Challenge: Repeat each line of the records below, with the wording and symbols unchanged.

(Word and element pointing entries)
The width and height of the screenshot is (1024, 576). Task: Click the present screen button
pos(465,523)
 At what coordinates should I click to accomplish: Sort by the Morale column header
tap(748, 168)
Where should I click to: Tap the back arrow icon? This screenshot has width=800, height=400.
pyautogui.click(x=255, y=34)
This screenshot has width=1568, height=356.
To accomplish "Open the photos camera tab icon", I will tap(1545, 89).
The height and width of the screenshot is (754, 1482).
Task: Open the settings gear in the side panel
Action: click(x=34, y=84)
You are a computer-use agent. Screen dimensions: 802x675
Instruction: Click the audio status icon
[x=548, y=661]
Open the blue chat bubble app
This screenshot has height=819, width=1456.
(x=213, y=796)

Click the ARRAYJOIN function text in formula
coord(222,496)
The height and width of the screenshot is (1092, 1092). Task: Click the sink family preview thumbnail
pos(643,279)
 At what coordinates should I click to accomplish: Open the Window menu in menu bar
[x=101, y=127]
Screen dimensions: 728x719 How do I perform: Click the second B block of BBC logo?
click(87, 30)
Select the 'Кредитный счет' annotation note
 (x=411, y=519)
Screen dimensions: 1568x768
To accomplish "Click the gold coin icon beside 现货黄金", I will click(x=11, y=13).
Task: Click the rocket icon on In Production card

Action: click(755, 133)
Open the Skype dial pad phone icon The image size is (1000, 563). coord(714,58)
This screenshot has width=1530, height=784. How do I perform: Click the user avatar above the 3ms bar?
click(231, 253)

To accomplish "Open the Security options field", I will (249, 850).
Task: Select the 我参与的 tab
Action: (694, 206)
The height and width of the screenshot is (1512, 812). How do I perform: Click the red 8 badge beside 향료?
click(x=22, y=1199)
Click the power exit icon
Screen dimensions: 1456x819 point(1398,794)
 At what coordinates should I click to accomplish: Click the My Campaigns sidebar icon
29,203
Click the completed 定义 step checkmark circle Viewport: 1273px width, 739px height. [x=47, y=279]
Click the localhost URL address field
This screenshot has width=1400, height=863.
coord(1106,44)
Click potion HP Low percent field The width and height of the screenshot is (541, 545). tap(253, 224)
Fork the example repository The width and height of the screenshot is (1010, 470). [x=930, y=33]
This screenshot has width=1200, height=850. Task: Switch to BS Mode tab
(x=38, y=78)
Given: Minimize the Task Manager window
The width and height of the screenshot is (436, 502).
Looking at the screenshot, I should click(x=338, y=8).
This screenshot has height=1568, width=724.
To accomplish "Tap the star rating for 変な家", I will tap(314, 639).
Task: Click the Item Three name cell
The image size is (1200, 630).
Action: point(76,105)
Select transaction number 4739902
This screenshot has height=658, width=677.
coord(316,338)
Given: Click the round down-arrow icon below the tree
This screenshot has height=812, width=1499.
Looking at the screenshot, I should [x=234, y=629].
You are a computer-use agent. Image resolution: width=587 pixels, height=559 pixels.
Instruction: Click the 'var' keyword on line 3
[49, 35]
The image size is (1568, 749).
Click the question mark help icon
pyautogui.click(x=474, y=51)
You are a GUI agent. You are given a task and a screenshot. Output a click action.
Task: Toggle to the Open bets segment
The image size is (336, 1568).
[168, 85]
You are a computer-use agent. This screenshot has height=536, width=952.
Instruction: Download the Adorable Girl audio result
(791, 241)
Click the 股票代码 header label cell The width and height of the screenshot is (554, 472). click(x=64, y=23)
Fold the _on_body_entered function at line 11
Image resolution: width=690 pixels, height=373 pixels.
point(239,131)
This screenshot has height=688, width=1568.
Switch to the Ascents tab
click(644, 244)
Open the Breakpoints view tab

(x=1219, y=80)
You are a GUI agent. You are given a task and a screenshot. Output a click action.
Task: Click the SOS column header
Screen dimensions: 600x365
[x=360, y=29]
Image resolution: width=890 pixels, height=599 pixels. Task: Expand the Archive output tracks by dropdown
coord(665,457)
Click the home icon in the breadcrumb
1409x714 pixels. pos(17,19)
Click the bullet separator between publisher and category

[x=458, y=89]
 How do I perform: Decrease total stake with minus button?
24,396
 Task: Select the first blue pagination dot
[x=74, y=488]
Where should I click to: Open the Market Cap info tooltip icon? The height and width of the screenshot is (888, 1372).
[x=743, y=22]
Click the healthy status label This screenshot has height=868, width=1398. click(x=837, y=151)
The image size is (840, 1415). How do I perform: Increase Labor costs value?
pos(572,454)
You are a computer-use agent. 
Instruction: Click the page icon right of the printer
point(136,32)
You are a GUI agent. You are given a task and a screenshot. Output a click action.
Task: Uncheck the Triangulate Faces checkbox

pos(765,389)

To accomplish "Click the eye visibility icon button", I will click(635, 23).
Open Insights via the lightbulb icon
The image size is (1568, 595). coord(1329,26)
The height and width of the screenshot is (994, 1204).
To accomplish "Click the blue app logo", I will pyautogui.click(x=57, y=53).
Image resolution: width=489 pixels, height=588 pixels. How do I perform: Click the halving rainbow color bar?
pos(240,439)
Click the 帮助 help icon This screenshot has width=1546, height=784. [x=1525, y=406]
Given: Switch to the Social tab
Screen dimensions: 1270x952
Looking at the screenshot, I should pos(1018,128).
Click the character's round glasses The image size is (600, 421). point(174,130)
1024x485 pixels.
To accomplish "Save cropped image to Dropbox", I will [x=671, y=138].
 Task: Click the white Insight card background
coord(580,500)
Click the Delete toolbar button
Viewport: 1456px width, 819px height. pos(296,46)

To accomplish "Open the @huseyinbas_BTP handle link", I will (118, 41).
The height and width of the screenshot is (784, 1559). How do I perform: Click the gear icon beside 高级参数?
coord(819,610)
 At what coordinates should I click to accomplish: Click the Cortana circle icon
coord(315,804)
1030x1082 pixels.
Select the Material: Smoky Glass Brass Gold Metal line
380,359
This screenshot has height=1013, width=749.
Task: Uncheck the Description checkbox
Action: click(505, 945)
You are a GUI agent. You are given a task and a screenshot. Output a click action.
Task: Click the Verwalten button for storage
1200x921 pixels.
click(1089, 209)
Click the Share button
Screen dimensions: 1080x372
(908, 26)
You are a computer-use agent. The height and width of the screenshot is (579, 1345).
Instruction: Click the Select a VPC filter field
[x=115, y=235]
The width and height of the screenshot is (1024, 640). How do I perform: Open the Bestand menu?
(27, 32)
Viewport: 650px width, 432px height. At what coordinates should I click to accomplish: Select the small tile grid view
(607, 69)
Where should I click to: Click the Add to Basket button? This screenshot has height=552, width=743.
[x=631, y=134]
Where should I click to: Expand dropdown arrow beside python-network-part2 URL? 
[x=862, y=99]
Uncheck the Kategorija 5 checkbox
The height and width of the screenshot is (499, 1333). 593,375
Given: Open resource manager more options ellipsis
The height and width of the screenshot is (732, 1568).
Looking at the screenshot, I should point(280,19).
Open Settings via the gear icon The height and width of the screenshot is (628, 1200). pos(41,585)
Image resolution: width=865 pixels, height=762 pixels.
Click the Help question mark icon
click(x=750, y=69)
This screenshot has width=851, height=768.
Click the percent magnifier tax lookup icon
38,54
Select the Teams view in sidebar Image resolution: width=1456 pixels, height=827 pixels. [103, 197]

Final result:
The width and height of the screenshot is (1024, 576). Task: Click the present screen button
pos(465,523)
 At what coordinates should I click to accomplish: Sort by the Morale column header
tap(748, 168)
Where should I click to: Tap the back arrow icon? This screenshot has width=800, height=400.
pyautogui.click(x=255, y=34)
This screenshot has width=1568, height=356.
To accomplish "Open the photos camera tab icon", I will tap(1545, 89).
The height and width of the screenshot is (754, 1482).
Task: Open the settings gear in the side panel
Action: click(x=34, y=84)
You are a computer-use agent. Screen dimensions: 802x675
Instruction: Click the audio status icon
[x=548, y=661]
Open the blue chat bubble app
This screenshot has height=819, width=1456.
(x=213, y=796)

Click the ARRAYJOIN function text in formula
coord(222,496)
The height and width of the screenshot is (1092, 1092). Task: Click the sink family preview thumbnail
pos(643,279)
 At what coordinates should I click to accomplish: Open the Window menu in menu bar
[x=101, y=127]
Screen dimensions: 728x719 How do I perform: Click the second B block of BBC logo?
click(87, 30)
Select the 'Кредитный счет' annotation note
 (x=411, y=519)
Screen dimensions: 1568x768
To accomplish "Click the gold coin icon beside 现货黄金", I will click(x=11, y=13).
Task: Click the rocket icon on In Production card

Action: click(755, 133)
Open the Skype dial pad phone icon The image size is (1000, 563). coord(714,58)
This screenshot has width=1530, height=784. How do I perform: Click the user avatar above the 3ms bar?
click(231, 253)

To accomplish "Open the Security options field", I will (249, 850).
Task: Select the 我参与的 tab
Action: (694, 206)
The height and width of the screenshot is (1512, 812). How do I perform: Click the red 8 badge beside 향료?
click(x=22, y=1199)
Click the power exit icon
Screen dimensions: 1456x819 point(1398,794)
 At what coordinates should I click to accomplish: Click the My Campaigns sidebar icon
29,203
Click the completed 定义 step checkmark circle Viewport: 1273px width, 739px height. [x=47, y=279]
Click the localhost URL address field
This screenshot has width=1400, height=863.
coord(1106,44)
Click potion HP Low percent field The width and height of the screenshot is (541, 545). tap(253, 224)
Fork the example repository The width and height of the screenshot is (1010, 470). [x=930, y=33]
This screenshot has width=1200, height=850. Task: Switch to BS Mode tab
(x=38, y=78)
Given: Minimize the Task Manager window
The width and height of the screenshot is (436, 502).
Looking at the screenshot, I should click(x=338, y=8).
This screenshot has height=1568, width=724.
To accomplish "Tap the star rating for 変な家", I will tap(314, 639).
Task: Click the Item Three name cell
The image size is (1200, 630).
Action: point(76,105)
Select transaction number 4739902
This screenshot has height=658, width=677.
coord(316,338)
Given: Click the round down-arrow icon below the tree
This screenshot has height=812, width=1499.
Looking at the screenshot, I should [x=234, y=629].
You are a computer-use agent. Image resolution: width=587 pixels, height=559 pixels.
Instruction: Click the 'var' keyword on line 3
[49, 35]
The image size is (1568, 749).
Click the question mark help icon
pyautogui.click(x=474, y=51)
You are a GUI agent. You are given a task and a screenshot. Output a click action.
Task: Toggle to the Open bets segment
The image size is (336, 1568).
[168, 85]
You are a computer-use agent. This screenshot has height=536, width=952.
Instruction: Download the Adorable Girl audio result
(791, 241)
Click the 股票代码 header label cell The width and height of the screenshot is (554, 472). click(x=64, y=23)
Fold the _on_body_entered function at line 11
Image resolution: width=690 pixels, height=373 pixels.
point(239,131)
This screenshot has height=688, width=1568.
Switch to the Ascents tab
click(644, 244)
Open the Breakpoints view tab

(x=1219, y=80)
You are a GUI agent. You are given a task and a screenshot. Output a click action.
Task: Click the SOS column header
Screen dimensions: 600x365
[x=360, y=29]
Image resolution: width=890 pixels, height=599 pixels. Task: Expand the Archive output tracks by dropdown
coord(665,457)
Click the home icon in the breadcrumb
1409x714 pixels. pos(17,19)
Click the bullet separator between publisher and category

[x=458, y=89]
 How do I perform: Decrease total stake with minus button?
24,396
 Task: Select the first blue pagination dot
[x=74, y=488]
Where should I click to: Open the Market Cap info tooltip icon? The height and width of the screenshot is (888, 1372).
[x=743, y=22]
Click the healthy status label This screenshot has height=868, width=1398. click(x=837, y=151)
The image size is (840, 1415). How do I perform: Increase Labor costs value?
pos(572,454)
You are a computer-use agent. 
Instruction: Click the page icon right of the printer
point(136,32)
You are a GUI agent. You are given a task and a screenshot. Output a click action.
Task: Uncheck the Triangulate Faces checkbox

pos(765,389)

To accomplish "Click the eye visibility icon button", I will click(635, 23).
Open Insights via the lightbulb icon
The image size is (1568, 595). coord(1329,26)
The height and width of the screenshot is (994, 1204).
To accomplish "Click the blue app logo", I will pyautogui.click(x=57, y=53).
Image resolution: width=489 pixels, height=588 pixels. How do I perform: Click the halving rainbow color bar?
pos(240,439)
Click the 帮助 help icon This screenshot has width=1546, height=784. [x=1525, y=406]
Given: Switch to the Social tab
Screen dimensions: 1270x952
Looking at the screenshot, I should pos(1018,128).
Click the character's round glasses The image size is (600, 421). point(174,130)
1024x485 pixels.
To accomplish "Save cropped image to Dropbox", I will [x=671, y=138].
 Task: Click the white Insight card background
coord(580,500)
Click the Delete toolbar button
Viewport: 1456px width, 819px height. pos(296,46)

To accomplish "Open the @huseyinbas_BTP handle link", I will (118, 41).
The height and width of the screenshot is (784, 1559). How do I perform: Click the gear icon beside 高级参数?
coord(819,610)
 At what coordinates should I click to accomplish: Click the Cortana circle icon
coord(315,804)
1030x1082 pixels.
Select the Material: Smoky Glass Brass Gold Metal line
380,359
This screenshot has height=1013, width=749.
Task: Uncheck the Description checkbox
Action: click(505, 945)
You are a GUI agent. You are given a task and a screenshot. Output a click action.
Task: Click the Verwalten button for storage
1200x921 pixels.
click(1089, 209)
Click the Share button
Screen dimensions: 1080x372
(908, 26)
You are a computer-use agent. The height and width of the screenshot is (579, 1345).
Instruction: Click the Select a VPC filter field
[x=115, y=235]
The width and height of the screenshot is (1024, 640). How do I perform: Open the Bestand menu?
(27, 32)
Viewport: 650px width, 432px height. At what coordinates should I click to accomplish: Select the small tile grid view
(607, 69)
Where should I click to: Click the Add to Basket button? This screenshot has height=552, width=743.
[x=631, y=134]
Where should I click to: Expand dropdown arrow beside python-network-part2 URL? 
[x=862, y=99]
Uncheck the Kategorija 5 checkbox
The height and width of the screenshot is (499, 1333). 593,375
Given: Open resource manager more options ellipsis
The height and width of the screenshot is (732, 1568).
Looking at the screenshot, I should point(280,19).
Open Settings via the gear icon The height and width of the screenshot is (628, 1200). pos(41,585)
Image resolution: width=865 pixels, height=762 pixels.
Click the Help question mark icon
click(x=750, y=69)
This screenshot has width=851, height=768.
Click the percent magnifier tax lookup icon
38,54
Select the Teams view in sidebar Image resolution: width=1456 pixels, height=827 pixels. [103, 197]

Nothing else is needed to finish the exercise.